Berlawanan dengan proses hukum berdasarkan pasal 292, tidak akan cukup
untuk mengasumsikan bahwa Negara pantai telah 'dapat diperdebatkan" atau
bahkan "masuk akal" dimaksudkan untuk bertindak dalam pelaksanaan hak
berdaulatnya di zona ekonomi eksklusif. Melainkan akan menjadi kewajiban
Negara pantai untuk menetapkan tanpa keraguan bahwa ia telah bertindak
atas dasar kekuasaan diskresi khusus di zona ekonomi eksklusif, dan
Pengadilan harus menentukan secara meyakinkan apakah tindakan Negara
pantai tersebut jatuh , pada prinsipnya, secara sah dalam kategori-kategori
kewenangan diskresi yang telah diberikan oleh Konvensi Negara pantai
dalam melaksanakan rezim perikanannya di zona ekonomi eksklusif sebelum
pasal 297 para. 3 akan berlaku.
Dalam kasus ini, cukup untuk menetapkan yurisdiksi Pengadilan
bahwa Pemohon “menuntut” bahwa Guinea telah bertindak bertentangan
dengan ketentuan Konvensi yang berkaitan dengan kebebasan dan hak
navigasi di zona ekonomi eksklusif. Untuk menetapkan bahwa yurisdiksi
Pengadilan dikecualikan oleh pasal 297 para. 3 menyala. (a), Guinea
wajib menetapkan bahwa penerapan undang-undang kepabeannya
terhadap pengisian bahan bakar kapal penangkap ikan asing di zona
ekonomi eksklusifnya merupakan pelaksanaan sah dari hak kedaulatan
diskresinya dalam mengatur dan mengendalikan rezim perikanan. Akan
sulit bagi Guinea untuk menunjukkan secara meyakinkan bahwa
perpanjangan hak kedaulatannya yang belum pernah terjadi sebelumnya
ini dapat dianggap sah sebagai bagian dari undang-undang dan peraturan
perikanan yang diatur oleh pasal 297 para. 3 menyala. (a), khususnya
karena Guinea belum memberlakukan undang-undang apa pun yang
secara khusus memasukkan ketentuan yang relevan dari undang-undang
kepabeannya ke dalam undang-undang perikanannya. Pengaturan jasa-
jasa yang diberikan kepada kapal penangkap ikan asing yang beroperasi
di zona ekonomi eksklusif belum disebutkan dalam katalog peraturan
perundang-undangan Negara pantai yang tercantum dalam pasal 62 ayat.

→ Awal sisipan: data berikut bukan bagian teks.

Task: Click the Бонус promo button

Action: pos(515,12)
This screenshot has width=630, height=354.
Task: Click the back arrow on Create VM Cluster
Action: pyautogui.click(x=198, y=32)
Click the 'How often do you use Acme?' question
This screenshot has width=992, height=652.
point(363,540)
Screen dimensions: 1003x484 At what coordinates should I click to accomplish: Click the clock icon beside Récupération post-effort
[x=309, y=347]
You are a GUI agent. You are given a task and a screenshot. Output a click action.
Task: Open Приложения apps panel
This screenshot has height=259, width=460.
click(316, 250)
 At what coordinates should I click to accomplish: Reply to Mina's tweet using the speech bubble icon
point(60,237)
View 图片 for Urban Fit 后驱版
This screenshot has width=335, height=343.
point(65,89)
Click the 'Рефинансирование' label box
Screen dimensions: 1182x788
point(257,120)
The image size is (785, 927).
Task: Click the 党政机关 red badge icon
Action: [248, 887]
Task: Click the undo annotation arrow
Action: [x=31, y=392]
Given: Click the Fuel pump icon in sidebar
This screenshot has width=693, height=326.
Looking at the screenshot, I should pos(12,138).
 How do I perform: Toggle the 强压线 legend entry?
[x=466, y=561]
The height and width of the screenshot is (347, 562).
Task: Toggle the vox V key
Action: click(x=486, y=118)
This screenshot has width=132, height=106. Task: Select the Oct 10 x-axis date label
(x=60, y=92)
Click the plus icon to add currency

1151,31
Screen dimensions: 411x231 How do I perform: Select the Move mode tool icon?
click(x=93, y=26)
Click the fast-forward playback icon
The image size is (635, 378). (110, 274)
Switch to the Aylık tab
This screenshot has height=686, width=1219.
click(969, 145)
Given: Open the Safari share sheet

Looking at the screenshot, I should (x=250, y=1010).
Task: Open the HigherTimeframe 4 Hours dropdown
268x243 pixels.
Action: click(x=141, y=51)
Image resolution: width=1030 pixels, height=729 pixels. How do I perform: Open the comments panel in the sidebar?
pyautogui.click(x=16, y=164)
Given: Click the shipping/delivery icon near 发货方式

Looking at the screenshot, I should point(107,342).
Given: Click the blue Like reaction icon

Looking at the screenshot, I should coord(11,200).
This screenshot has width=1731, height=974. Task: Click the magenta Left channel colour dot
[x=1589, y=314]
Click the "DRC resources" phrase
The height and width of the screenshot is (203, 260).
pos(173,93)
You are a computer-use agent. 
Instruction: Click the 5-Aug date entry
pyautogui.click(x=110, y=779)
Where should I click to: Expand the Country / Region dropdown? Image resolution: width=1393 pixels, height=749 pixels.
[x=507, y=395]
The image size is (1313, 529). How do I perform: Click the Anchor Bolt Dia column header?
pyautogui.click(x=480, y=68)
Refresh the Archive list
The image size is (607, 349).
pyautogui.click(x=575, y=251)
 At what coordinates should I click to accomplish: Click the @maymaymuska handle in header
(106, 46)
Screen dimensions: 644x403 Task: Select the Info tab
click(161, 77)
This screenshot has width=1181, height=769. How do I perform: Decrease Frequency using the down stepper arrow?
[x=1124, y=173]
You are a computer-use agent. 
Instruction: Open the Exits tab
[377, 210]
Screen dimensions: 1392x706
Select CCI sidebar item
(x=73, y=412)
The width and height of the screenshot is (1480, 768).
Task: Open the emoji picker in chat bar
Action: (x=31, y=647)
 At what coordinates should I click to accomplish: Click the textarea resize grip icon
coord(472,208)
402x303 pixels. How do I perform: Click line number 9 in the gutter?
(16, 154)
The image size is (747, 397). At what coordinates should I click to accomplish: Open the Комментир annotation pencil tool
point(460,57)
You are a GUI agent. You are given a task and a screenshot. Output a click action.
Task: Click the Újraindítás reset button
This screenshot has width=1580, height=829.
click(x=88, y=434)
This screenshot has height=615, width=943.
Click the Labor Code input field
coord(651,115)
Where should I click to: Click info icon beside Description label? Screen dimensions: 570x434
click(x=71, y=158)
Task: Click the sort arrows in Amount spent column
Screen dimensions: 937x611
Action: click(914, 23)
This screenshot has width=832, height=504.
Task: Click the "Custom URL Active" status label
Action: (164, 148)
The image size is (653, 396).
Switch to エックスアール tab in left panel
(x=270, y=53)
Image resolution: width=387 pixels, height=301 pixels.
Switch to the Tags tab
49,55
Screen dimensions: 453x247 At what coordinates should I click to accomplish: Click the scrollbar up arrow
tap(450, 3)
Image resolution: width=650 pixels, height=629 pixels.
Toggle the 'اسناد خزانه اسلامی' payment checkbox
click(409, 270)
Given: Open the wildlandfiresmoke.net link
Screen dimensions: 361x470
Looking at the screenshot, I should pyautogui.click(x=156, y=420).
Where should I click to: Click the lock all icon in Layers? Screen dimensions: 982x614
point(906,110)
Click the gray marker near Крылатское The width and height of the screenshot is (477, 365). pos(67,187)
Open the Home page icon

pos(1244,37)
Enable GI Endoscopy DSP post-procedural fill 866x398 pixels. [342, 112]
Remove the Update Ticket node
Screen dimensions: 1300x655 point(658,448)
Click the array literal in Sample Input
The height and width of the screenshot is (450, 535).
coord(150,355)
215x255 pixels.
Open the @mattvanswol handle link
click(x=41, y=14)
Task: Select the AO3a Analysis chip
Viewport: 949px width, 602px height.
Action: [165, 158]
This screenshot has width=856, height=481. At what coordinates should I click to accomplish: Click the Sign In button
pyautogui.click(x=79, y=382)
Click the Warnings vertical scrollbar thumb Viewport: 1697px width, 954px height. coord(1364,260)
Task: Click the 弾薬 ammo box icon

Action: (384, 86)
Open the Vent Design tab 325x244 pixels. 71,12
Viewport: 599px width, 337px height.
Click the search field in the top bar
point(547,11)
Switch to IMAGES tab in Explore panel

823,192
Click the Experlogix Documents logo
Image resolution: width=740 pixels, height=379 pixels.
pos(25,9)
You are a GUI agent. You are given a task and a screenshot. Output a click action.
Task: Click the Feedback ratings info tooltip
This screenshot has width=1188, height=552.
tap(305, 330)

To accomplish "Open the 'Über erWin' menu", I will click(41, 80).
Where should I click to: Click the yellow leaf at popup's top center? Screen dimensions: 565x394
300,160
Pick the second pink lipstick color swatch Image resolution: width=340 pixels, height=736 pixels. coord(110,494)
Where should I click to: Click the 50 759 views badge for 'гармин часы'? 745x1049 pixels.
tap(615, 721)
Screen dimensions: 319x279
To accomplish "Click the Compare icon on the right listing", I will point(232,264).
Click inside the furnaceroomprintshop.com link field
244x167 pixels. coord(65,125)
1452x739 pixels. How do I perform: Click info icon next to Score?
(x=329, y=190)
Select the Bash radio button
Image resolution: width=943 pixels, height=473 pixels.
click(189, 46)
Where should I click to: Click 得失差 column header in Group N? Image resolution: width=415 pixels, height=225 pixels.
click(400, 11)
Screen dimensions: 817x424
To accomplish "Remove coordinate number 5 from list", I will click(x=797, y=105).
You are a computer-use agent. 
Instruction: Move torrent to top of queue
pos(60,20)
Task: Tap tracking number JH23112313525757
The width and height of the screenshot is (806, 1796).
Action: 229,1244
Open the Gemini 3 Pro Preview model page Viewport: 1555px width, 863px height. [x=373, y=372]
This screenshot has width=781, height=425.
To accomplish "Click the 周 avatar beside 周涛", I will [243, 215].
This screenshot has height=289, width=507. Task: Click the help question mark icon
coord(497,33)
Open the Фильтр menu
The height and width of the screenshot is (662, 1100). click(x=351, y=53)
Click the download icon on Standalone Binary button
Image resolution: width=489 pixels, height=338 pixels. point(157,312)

4 Konvensi. Katalog ini tidak lengkap, tetapi Pengadilan akan
menentukan apakah perpanjangan baru kekuasaan legislatif Negara pantai
tersebut memiliki dasar yang sah dalam kategori hak berdaulat Negara
pantai di zona ekonomi eksklusif sebelum pasal 297 para. 3 menyala. (a)
akan berlaku. Dalam hal terjadi perselisihan mengenai apakah Pengadilan
memiliki yurisdiksi, masalah tersebut harus diputuskan oleh Pengadilan
(pasal 288 ayat 4 Konvensi, pasal 58 Peraturan Pengadilan).